Instructions for the task:
Print, exactly and completely, the data that appears below.

Data for analysis:
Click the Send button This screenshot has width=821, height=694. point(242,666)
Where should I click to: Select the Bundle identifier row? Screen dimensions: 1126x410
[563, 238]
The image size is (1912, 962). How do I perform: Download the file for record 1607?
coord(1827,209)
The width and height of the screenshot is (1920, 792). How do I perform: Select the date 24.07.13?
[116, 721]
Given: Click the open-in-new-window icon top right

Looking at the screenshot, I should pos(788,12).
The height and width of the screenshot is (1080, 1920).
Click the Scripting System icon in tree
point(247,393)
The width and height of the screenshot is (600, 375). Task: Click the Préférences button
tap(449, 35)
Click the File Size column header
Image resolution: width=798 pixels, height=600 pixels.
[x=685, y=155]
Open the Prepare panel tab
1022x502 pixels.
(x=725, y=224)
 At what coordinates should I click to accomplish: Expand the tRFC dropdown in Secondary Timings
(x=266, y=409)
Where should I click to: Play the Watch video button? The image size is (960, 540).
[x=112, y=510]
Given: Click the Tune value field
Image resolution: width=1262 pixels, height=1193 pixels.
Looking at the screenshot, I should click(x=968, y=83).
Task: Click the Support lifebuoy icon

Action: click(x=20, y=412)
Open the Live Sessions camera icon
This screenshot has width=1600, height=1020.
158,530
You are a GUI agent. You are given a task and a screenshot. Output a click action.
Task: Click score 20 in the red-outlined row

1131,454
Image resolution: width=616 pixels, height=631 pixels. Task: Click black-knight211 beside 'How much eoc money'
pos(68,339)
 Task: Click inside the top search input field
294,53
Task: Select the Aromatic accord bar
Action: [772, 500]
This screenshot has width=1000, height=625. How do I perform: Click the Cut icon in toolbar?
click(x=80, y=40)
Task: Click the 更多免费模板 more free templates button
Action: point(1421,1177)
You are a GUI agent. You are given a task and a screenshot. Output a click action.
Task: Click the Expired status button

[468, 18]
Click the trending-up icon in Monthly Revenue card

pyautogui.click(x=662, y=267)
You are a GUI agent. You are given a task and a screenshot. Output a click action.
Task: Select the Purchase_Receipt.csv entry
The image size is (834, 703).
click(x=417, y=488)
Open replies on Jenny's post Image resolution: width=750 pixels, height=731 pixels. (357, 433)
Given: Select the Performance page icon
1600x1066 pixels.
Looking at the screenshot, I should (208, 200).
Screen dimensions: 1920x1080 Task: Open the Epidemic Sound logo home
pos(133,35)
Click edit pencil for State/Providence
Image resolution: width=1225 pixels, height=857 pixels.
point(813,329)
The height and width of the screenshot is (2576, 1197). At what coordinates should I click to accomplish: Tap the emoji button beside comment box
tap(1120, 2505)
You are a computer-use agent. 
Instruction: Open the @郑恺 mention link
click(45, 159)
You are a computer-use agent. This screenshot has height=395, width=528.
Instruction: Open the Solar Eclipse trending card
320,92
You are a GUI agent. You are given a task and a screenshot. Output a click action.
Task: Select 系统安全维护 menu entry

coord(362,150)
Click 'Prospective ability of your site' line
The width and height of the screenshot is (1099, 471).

Answer:
Click the Send button This screenshot has width=821, height=694. point(242,666)
Where should I click to: Select the Bundle identifier row? Screen dimensions: 1126x410
[563, 238]
The image size is (1912, 962). How do I perform: Download the file for record 1607?
coord(1827,209)
The width and height of the screenshot is (1920, 792). How do I perform: Select the date 24.07.13?
[116, 721]
Given: Click the open-in-new-window icon top right

Looking at the screenshot, I should pos(788,12).
The height and width of the screenshot is (1080, 1920).
Click the Scripting System icon in tree
point(247,393)
The width and height of the screenshot is (600, 375). Task: Click the Préférences button
tap(449, 35)
Click the File Size column header
Image resolution: width=798 pixels, height=600 pixels.
[x=685, y=155]
Open the Prepare panel tab
1022x502 pixels.
(x=725, y=224)
 At what coordinates should I click to accomplish: Expand the tRFC dropdown in Secondary Timings
(x=266, y=409)
Where should I click to: Play the Watch video button? The image size is (960, 540).
[x=112, y=510]
Given: Click the Tune value field
Image resolution: width=1262 pixels, height=1193 pixels.
Looking at the screenshot, I should click(x=968, y=83).
Task: Click the Support lifebuoy icon

Action: click(x=20, y=412)
Open the Live Sessions camera icon
This screenshot has width=1600, height=1020.
158,530
You are a GUI agent. You are given a task and a screenshot. Output a click action.
Task: Click score 20 in the red-outlined row

1131,454
Image resolution: width=616 pixels, height=631 pixels. Task: Click black-knight211 beside 'How much eoc money'
pos(68,339)
 Task: Click inside the top search input field
294,53
Task: Select the Aromatic accord bar
Action: [772, 500]
This screenshot has width=1000, height=625. How do I perform: Click the Cut icon in toolbar?
click(x=80, y=40)
Task: Click the 更多免费模板 more free templates button
Action: point(1421,1177)
You are a GUI agent. You are given a task and a screenshot. Output a click action.
Task: Click the Expired status button

[468, 18]
Click the trending-up icon in Monthly Revenue card

pyautogui.click(x=662, y=267)
You are a GUI agent. You are given a task and a screenshot. Output a click action.
Task: Select the Purchase_Receipt.csv entry
The image size is (834, 703).
click(x=417, y=488)
Open replies on Jenny's post Image resolution: width=750 pixels, height=731 pixels. (357, 433)
Given: Select the Performance page icon
1600x1066 pixels.
Looking at the screenshot, I should (208, 200).
Screen dimensions: 1920x1080 Task: Open the Epidemic Sound logo home
pos(133,35)
Click edit pencil for State/Providence
Image resolution: width=1225 pixels, height=857 pixels.
point(813,329)
The height and width of the screenshot is (2576, 1197). At what coordinates should I click to accomplish: Tap the emoji button beside comment box
tap(1120, 2505)
You are a computer-use agent. 
Instruction: Open the @郑恺 mention link
click(45, 159)
You are a computer-use agent. This screenshot has height=395, width=528.
Instruction: Open the Solar Eclipse trending card
320,92
You are a GUI agent. You are given a task and a screenshot. Output a click action.
Task: Select 系统安全维护 menu entry

coord(362,150)
Click 'Prospective ability of your site' line
The width and height of the screenshot is (1099, 471).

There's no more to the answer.